Author :Kevin F. McCarthy Release :2001 Genre :Art Kind :eBook Book Rating :362/5 ( reviews)
Download or read book The Performing Arts in a New Era written by Kevin F. McCarthy. This book was released on 2001. Available in PDF, EPUB and Kindle. Book excerpt: This book examines recent trends in the performing arts and discusses howthe arts are likely to evolve in the future. It is the first book to providea comprehensive overview of the performing arts, including analysis ofopera, theater, dance, and music, in both their live and recorded forms. Theauthors focus on trends affecting four aspects of the performing arts--audiences, performers, arts organizations, and financing--and offer a visionfor the future. The book discusses the implications of current and likelyfuture developments and considers public policy issues such as publicfunding for the arts.

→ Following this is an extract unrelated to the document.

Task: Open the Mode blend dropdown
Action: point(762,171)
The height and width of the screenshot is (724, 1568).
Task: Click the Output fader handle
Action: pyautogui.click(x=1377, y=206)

Download or read book Performing Arts in Changing Societies written by Randi Margrete Selvik. This book was released on 2020-05-07. Available in PDF, EPUB and Kindle. Book excerpt: Performing Arts in Changing Societies is a detailed exploration of genre development within the fields of dance, theatre, and opera in selected European countries during the decades before and after 1800. An introductory chapter outlines the theoretical and ideological background of genre thinking in Europe, starting from antiquity. A further fourteen chapters cover the performing genres as they developed in England, France, Germany, and Austria, and follow the dissemination and adaptation of the corresponding genres in minor and major cities in the Nordic countries. With a strong emphasis on the role that pragmatic and contextual factors had in defining genres, the book examines such subjects as the dancing masters in Christiania (Oslo), circa 1800, the repertory and travels of an itinerant acrobat and his wife in Norway in the 1760s, and the influence of Enlightenment ideas on bourgeois drama in Denmark. Including detailed analyses in the light of material, political, and social factors, this is a valuable resource for scholars and researchers in the fields of musicology, opera studies, and theatre and performance studies.